In March, Rauss was summoned to the Chancellery and asked to explain himself. Hitler did not give him a chance to speak. After he had dismissed Rauss, Hitler insisted he be relieved of his command. Guderian protested that he was one of the most able Panzer commanders. Hitler said that he could not be trusted because he was a Berliner or an East Prussian. It was then pointed out that Rauss was an Austrian, like Hitler himself. Even so he was relieved of his post and replaced by von Manteuffel.
Himmler's Army Group Vistula did little to halt the Russian advance and Guderian eventually suggested that Himmler be replaced. On 20 March, Hitler agreed. He was replaced by a veteran military man, Colonel-General Gotthard Heinrici, who was currently commanding the First Panzer Army in the Carpathians. Under his command was the Third Panzer Army under von Manteuffel.

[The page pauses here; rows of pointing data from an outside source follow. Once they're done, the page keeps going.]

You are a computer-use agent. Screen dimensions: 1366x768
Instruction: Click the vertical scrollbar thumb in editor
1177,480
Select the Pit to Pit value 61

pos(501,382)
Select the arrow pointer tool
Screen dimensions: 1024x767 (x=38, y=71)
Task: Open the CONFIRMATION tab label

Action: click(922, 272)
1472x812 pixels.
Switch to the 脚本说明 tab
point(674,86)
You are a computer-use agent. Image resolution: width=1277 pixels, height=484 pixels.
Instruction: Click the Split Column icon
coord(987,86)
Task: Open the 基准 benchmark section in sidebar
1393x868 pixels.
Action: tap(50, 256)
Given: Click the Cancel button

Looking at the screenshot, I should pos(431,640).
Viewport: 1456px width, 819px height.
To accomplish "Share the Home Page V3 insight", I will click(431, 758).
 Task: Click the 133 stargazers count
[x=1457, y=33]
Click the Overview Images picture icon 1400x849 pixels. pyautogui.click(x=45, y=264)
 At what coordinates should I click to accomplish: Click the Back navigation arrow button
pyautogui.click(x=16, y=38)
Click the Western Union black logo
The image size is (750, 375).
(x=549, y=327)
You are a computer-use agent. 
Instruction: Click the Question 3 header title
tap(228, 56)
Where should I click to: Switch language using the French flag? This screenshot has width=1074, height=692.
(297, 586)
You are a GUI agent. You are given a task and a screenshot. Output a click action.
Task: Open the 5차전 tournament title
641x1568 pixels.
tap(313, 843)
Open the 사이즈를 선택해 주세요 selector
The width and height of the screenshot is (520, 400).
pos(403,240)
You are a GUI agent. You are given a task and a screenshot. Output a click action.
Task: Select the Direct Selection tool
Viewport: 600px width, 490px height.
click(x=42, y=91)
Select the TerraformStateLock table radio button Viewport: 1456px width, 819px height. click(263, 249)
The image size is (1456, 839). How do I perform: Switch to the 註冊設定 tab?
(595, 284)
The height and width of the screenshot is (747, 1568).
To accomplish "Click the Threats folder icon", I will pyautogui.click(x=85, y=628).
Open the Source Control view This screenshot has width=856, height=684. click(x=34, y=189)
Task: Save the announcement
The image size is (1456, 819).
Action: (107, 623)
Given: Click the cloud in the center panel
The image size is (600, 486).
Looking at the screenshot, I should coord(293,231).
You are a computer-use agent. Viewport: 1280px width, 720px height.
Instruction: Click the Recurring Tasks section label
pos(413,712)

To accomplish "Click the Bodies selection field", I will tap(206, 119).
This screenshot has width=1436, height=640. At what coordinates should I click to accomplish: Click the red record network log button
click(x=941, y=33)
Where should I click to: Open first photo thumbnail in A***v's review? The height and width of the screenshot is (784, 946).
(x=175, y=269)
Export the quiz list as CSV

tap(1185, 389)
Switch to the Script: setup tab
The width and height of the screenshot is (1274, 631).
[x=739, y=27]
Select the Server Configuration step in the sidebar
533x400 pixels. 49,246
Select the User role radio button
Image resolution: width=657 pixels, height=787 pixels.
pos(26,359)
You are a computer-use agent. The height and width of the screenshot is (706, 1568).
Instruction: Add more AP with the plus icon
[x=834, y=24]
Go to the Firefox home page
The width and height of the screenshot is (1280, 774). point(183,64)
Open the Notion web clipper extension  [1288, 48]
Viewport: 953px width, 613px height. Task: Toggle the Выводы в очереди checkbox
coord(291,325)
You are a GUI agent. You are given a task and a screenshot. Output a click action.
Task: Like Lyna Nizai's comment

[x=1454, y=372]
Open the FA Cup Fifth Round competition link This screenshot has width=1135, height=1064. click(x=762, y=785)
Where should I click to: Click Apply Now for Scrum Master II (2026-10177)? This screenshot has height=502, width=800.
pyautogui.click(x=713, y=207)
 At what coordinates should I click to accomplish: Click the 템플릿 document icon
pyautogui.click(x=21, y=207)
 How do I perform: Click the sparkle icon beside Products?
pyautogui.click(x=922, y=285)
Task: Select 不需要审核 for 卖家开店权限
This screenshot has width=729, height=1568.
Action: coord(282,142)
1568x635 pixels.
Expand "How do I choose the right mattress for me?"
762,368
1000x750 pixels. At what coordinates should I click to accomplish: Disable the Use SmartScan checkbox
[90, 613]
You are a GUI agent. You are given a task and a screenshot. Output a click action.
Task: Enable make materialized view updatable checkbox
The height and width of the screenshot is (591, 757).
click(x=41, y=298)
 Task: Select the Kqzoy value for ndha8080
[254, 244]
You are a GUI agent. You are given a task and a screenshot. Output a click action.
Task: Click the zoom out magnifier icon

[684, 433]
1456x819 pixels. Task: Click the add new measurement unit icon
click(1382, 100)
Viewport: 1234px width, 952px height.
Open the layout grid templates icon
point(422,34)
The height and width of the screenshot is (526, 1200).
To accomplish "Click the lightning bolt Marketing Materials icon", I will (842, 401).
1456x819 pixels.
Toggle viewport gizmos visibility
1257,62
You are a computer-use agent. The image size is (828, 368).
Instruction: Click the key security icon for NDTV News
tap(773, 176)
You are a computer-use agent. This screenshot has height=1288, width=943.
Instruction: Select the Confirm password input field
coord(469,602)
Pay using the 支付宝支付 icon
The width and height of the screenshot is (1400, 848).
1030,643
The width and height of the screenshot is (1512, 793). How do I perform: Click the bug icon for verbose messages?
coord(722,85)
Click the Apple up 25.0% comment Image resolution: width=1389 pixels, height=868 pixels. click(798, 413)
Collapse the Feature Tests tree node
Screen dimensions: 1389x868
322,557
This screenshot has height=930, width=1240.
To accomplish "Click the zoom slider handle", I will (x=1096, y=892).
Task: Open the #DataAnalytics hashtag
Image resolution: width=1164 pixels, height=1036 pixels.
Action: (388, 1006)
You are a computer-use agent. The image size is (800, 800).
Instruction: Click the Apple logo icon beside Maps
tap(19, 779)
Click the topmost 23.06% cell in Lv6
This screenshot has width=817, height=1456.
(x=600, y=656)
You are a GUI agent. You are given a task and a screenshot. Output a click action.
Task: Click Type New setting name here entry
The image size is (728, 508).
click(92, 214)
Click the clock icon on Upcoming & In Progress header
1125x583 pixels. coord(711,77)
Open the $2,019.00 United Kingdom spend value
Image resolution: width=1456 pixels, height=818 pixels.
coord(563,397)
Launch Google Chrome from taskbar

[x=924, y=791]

Guderian continued to come up with suggestions of how the Russian advance could at least be slowed. But after one final falling-out with Hitler, he was ordered to take convalescent leave of six weeks. He left Berlin on 28 March intending to go to a hunting lodge near Oberhof in the Thuringian Mountains, but the rapid advance of the Americans made this impossible. Instead he decided to go to the Ehenhausen sanatorium near Munich for treatment of his heart condition. Warned that he might invite the attentions of the Gestapo, Guderian arranged to be guarded by two members of the Field Police.